Expanding clusters of cells are commonplace in the natural world, and depending on the context, they may be beneficial or harmful to humans. Understanding the impact of cell groups on their environment requires that we understand evolution within such cell populations.
Some cell behaviors -- especially those that give the cell group its ability to exploit environmental resources -- are cooperative in nature, and whether or not such behaviors evolve depends on how the group is structured. When genetic relatives are clustered together, cooperative cell behaviors like extracellular enzyme secretion can evolve more easily. Secreted enzymes, in turn, may allow a pathogenic bacterial colony to become more virulent, or a nascent cancerous tumor to become malignant.
Using a computer simulation framework that implements independent cells in explicit space, we have shown that the internal structure of cell groups can depend very heavily on the environment.
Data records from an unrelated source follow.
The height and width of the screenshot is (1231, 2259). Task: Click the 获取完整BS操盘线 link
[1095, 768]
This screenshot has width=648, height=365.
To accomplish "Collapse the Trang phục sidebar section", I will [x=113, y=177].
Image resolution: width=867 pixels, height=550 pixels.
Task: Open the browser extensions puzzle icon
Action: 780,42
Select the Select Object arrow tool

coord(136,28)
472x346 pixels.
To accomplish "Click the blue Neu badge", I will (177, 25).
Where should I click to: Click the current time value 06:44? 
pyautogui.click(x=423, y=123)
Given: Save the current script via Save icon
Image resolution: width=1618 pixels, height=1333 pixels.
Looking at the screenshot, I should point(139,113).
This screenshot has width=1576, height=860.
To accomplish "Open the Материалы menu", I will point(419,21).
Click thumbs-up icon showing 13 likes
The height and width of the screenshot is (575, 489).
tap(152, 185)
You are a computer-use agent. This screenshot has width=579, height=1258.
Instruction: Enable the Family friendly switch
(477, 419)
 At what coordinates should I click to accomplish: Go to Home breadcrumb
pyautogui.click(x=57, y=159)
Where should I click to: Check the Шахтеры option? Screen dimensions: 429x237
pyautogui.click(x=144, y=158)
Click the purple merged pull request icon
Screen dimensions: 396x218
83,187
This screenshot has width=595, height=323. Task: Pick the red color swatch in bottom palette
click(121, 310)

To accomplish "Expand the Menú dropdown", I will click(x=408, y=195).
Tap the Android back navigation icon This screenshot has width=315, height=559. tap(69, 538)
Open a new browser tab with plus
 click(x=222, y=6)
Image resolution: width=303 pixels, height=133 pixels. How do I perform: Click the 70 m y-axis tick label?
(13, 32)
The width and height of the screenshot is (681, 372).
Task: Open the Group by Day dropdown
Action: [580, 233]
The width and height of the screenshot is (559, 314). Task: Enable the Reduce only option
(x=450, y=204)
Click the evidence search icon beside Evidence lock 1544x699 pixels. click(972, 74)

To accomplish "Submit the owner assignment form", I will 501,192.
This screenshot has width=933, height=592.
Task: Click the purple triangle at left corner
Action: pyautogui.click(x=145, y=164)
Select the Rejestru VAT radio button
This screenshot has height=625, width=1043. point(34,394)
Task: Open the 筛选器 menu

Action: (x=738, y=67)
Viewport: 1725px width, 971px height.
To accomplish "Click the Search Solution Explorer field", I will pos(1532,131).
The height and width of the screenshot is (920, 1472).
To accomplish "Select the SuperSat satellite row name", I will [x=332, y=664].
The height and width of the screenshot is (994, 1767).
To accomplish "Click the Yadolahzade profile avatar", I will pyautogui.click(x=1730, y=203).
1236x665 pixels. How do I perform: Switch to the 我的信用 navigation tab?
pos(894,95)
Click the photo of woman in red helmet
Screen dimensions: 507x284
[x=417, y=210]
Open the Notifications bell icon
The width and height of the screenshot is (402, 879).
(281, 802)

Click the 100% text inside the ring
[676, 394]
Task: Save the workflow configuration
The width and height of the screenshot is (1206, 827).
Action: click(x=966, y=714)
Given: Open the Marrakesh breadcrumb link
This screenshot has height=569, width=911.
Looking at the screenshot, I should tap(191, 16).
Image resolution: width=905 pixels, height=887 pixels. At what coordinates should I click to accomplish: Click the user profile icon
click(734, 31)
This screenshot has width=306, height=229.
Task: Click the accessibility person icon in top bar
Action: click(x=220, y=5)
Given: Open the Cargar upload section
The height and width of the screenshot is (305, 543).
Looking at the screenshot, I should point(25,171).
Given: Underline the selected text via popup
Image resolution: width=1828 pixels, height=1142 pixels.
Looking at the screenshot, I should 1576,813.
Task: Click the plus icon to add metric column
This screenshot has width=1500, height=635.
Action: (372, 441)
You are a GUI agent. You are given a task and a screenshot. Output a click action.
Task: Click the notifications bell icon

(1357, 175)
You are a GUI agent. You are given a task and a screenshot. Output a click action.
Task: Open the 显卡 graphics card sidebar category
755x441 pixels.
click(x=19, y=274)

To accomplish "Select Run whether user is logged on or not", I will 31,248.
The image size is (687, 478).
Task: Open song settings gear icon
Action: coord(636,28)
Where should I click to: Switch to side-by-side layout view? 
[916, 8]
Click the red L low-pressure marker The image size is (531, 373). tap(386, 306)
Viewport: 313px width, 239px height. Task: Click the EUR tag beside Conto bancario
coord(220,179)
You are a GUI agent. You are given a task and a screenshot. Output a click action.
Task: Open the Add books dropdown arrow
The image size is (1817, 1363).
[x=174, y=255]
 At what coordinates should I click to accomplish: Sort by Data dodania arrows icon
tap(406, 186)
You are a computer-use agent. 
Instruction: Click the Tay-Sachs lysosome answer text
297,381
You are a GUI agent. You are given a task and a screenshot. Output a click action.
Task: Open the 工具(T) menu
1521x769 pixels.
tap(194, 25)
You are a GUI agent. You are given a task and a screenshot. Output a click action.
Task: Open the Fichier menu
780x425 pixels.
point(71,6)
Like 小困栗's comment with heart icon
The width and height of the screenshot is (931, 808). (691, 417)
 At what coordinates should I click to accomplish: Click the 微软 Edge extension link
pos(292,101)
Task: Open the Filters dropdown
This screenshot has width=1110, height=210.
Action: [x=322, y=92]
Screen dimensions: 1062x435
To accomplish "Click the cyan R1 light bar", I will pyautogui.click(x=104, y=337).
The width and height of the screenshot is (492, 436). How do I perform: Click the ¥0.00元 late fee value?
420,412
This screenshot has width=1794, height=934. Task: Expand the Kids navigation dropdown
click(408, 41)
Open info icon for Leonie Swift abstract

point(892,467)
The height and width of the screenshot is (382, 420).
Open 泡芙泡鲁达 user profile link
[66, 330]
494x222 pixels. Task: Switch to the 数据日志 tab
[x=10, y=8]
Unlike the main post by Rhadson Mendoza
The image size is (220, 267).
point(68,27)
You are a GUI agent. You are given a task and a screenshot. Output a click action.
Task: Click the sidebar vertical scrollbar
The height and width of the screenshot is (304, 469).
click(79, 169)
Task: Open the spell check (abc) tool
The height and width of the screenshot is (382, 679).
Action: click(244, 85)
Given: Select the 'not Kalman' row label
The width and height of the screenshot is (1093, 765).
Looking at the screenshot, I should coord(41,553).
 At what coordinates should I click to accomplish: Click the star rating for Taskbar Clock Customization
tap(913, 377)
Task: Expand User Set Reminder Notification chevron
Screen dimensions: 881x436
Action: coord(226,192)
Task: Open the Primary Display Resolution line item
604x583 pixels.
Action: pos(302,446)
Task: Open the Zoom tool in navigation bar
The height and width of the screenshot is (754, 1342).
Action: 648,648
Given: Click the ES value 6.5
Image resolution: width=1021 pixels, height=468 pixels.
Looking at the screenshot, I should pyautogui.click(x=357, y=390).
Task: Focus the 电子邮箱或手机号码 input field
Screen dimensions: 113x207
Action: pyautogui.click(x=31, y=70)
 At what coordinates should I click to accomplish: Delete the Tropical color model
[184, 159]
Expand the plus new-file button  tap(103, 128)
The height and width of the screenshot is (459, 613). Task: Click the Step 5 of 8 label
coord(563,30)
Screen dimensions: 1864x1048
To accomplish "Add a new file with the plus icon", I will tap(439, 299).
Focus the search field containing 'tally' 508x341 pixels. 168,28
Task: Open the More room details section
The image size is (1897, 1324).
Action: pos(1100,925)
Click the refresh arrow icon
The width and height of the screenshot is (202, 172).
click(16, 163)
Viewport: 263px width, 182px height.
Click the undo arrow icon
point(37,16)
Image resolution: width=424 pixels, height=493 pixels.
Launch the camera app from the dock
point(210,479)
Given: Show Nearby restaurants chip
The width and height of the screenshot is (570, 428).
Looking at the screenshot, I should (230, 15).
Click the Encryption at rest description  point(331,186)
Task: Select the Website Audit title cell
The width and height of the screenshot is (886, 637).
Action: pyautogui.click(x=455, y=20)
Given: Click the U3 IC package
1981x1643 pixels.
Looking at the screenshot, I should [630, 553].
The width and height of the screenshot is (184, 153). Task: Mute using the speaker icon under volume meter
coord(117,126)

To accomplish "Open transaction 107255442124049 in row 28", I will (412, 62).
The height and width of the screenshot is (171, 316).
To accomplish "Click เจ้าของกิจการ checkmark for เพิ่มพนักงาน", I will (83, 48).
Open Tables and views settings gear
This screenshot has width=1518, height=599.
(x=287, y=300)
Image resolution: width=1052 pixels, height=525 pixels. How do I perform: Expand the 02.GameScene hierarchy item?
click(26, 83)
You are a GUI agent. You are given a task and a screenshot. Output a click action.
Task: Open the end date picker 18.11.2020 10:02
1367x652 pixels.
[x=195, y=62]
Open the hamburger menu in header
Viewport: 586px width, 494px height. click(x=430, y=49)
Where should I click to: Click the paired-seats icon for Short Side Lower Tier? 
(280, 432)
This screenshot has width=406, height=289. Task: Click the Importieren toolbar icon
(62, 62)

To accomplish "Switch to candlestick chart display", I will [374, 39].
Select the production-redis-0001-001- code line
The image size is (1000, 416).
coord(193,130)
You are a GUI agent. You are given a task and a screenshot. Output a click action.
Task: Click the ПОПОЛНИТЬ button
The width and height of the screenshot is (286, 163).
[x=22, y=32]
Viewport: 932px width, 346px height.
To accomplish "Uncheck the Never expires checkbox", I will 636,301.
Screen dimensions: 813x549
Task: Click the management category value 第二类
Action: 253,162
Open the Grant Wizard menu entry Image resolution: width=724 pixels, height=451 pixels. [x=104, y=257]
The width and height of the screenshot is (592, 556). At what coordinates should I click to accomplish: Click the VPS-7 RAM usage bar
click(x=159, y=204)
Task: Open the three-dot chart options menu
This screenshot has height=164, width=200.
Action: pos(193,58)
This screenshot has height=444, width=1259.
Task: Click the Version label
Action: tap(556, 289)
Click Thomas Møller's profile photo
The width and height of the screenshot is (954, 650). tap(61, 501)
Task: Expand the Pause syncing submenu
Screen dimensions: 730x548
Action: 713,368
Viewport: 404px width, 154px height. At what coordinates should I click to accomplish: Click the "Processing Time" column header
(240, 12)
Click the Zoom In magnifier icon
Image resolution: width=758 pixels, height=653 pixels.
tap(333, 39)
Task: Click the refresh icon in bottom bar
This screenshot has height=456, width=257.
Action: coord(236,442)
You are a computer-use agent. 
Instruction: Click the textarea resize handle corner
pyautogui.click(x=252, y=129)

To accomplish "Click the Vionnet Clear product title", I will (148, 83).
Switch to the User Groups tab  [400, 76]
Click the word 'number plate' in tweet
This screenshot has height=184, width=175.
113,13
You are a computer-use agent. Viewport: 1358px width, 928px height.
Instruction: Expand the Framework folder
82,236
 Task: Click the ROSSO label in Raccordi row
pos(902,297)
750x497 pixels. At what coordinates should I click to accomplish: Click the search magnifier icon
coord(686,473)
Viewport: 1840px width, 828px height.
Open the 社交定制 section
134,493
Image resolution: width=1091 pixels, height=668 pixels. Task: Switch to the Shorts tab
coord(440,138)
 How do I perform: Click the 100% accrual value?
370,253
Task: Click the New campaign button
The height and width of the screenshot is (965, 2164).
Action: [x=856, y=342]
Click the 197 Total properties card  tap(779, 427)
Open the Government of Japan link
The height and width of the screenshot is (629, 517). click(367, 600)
In the three images shown here, the red and blue cell types do not differ in any way other than their color, which is used to determine whether a cell group remains well-mixed, or whether related cells tend to cluster together.
From left to right, environmental nutrient concentration was decreased from ubiquitous, to moderate, to sparse. As nutrient concentration decreases, the tendency for different genetic lineages to spontaneously segregate increases, which favors the evolution of cooperation. This result may inform our understanding of pathogenic cell groups, in which cooperation between cells is harmful for their host.